:: Work to be completed ::
Lines below containing the word "agent" should be copied out.

(Stored items)
────────

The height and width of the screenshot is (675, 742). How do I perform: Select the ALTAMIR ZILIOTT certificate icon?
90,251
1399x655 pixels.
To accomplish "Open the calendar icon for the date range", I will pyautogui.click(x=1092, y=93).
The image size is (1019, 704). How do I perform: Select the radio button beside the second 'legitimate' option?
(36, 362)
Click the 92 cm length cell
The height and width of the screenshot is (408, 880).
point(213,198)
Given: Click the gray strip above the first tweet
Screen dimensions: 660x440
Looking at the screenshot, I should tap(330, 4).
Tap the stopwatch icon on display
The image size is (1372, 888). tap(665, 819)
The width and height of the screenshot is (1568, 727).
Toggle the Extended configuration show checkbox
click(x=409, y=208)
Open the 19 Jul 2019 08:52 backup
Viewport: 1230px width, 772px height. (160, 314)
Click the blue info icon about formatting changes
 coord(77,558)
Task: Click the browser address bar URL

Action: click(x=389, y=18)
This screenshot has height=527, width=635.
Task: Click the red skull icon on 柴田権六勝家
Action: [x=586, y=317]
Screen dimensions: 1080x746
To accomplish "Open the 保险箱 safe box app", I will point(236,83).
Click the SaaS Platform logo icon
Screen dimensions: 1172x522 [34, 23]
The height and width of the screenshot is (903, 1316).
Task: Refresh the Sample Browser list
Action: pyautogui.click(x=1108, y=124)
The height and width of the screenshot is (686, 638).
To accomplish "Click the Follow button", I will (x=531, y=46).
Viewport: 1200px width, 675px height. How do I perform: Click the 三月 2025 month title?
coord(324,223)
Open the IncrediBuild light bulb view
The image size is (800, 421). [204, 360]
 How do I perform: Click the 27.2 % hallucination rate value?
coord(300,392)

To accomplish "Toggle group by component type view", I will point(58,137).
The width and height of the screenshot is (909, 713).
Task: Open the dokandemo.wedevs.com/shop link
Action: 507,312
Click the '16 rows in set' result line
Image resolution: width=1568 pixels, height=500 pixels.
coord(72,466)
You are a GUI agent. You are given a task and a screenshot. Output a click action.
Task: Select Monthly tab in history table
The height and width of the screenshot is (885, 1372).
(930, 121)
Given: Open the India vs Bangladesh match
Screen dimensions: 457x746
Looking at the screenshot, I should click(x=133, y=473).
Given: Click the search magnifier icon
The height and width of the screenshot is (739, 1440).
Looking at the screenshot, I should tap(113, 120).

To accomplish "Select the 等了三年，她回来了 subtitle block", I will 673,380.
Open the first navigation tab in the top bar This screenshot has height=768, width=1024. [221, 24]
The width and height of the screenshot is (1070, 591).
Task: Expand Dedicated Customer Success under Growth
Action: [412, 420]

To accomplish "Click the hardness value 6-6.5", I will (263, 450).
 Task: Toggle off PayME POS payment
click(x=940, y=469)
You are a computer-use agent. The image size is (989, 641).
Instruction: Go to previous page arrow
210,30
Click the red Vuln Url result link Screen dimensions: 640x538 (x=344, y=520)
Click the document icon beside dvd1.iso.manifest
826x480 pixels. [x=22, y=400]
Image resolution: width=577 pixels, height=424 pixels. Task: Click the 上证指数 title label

────────

:: Result of this exercise ::
You are a GUI agent. You are given a task and a screenshot. Output a click action.
You are a computer-use agent. The image size is (989, 641).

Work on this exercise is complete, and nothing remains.